Your Rights Over Personal Data
Knowing the types of personal data matters most when you want to exercise control over your own information. Under the CCPA, consumers can request that a business disclose the specific pieces of personal information it has collected, the sources of that information, and the third parties it has shared the data with. You can make this request up to twice per year at no cost. You also have the right to request deletion of your personal information and to ask businesses to correct inaccurate data they hold about you.13California Attorney General. California Consumer Privacy Act (CCPA)
Under the GDPR, organizations must respond to a data access request within 30 calendar days. Across the United States, the trend is moving in the same direction: states with comprehensive privacy laws generally grant consumers the rights to access, correct, and delete their personal data and to opt out of its sale. With 19 states now enforcing these laws, a growing majority of Americans have at least some statutory right to see what data companies hold about them and to demand its removal.

[Data section]
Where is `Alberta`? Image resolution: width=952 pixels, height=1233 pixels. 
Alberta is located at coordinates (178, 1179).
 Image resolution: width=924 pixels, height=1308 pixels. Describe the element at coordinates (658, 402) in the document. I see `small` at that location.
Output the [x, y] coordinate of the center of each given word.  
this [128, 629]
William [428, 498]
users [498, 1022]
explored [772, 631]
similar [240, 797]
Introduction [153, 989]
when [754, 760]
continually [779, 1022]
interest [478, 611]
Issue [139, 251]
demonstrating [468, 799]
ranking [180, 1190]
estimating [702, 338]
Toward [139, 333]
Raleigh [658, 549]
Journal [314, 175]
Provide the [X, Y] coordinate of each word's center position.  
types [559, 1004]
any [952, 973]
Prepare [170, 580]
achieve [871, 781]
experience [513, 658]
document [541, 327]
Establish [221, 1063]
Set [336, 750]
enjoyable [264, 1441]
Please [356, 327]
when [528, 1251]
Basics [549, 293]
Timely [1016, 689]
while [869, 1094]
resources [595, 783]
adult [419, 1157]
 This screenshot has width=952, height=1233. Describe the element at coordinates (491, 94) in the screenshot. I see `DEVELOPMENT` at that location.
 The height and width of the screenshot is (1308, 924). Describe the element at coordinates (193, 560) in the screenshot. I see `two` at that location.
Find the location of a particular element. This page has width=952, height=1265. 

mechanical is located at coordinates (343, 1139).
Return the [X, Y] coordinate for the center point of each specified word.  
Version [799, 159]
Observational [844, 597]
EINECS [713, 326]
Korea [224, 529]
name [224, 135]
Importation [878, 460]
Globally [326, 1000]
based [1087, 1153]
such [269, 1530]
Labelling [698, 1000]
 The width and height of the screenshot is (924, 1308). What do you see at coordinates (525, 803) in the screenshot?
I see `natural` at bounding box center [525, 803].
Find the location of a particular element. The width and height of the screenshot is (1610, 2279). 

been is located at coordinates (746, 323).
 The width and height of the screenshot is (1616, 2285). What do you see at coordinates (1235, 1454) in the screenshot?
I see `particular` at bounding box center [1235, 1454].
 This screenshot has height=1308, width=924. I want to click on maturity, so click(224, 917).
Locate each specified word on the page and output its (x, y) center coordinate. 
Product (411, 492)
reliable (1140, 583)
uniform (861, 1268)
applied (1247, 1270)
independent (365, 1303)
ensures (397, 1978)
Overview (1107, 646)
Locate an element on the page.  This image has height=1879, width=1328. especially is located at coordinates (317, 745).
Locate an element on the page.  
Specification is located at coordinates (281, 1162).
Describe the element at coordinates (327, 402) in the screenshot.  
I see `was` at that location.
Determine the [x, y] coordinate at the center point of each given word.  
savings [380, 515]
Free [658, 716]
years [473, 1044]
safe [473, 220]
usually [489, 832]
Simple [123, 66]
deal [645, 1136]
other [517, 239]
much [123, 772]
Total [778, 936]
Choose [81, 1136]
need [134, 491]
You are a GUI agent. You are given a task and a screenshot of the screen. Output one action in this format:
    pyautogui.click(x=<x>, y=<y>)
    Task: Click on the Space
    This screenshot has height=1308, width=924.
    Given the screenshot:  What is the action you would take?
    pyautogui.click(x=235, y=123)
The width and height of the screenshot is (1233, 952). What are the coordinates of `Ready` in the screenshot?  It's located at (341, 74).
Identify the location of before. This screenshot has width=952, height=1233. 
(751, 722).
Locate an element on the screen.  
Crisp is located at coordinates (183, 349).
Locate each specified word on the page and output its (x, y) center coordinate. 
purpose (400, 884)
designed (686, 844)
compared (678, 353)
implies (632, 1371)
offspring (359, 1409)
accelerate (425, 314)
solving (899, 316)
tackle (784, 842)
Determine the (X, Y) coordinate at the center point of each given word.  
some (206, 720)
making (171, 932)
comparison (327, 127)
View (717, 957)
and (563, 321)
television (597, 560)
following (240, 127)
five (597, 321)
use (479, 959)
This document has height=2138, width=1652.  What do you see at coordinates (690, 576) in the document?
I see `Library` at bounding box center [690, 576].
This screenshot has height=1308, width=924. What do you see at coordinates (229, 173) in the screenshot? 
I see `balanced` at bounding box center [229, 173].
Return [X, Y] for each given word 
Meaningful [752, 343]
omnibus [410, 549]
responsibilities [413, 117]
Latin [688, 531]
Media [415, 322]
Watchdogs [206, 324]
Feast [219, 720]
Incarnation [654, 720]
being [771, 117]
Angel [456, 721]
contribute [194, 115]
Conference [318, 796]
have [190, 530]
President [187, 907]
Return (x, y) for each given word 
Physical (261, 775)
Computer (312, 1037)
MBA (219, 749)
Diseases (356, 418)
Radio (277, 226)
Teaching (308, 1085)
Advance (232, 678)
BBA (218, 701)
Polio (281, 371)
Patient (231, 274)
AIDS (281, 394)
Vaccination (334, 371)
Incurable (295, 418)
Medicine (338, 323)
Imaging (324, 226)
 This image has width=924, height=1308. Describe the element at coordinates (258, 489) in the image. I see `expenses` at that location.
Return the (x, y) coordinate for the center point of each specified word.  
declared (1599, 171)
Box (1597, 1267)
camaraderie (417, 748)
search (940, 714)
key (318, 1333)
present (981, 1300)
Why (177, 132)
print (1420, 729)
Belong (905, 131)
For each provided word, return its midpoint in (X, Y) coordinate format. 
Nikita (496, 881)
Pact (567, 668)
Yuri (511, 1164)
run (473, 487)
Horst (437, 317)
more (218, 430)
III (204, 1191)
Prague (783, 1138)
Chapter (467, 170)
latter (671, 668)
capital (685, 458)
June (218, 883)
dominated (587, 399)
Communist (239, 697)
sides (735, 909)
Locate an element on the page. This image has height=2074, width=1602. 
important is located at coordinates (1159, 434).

[Brief 1]
Using the passage on rights over personal data, decide whether each statement agrees with it: (a) Under the CCPA, a consumer can make a disclosure request up to twice per year at no cost. (b) Under the GDPR, organizations have 45 days to respond to a data access request. (c) Nineteen states are now enforcing comprehensive privacy laws. For each statement, answer yes or no and quote the words from the passage that decide it.
[Brief 2]
Answer these questions from the passage on rights over personal data:
(a) Under the CCPA, what can consumers ask a business to disclose besides the specific pieces of personal information it has collected?
(b) How long do organizations have to respond to a data access request under the GDPR?
(c) What right do states with comprehensive privacy laws generally grant besides access, correction, and deletion?

[Answer section 1]
(a) Yes: "You can make this request up to twice per year at no cost."
(b) No: "organizations must respond to a data access request within 30 calendar days."
(c) Yes: "With 19 states now enforcing these laws"

[Answer section 2]
(a) The sources of that information and the third parties the business has shared the data with.
(b) 30 calendar days.
(c) The right to opt out of the sale of their personal data.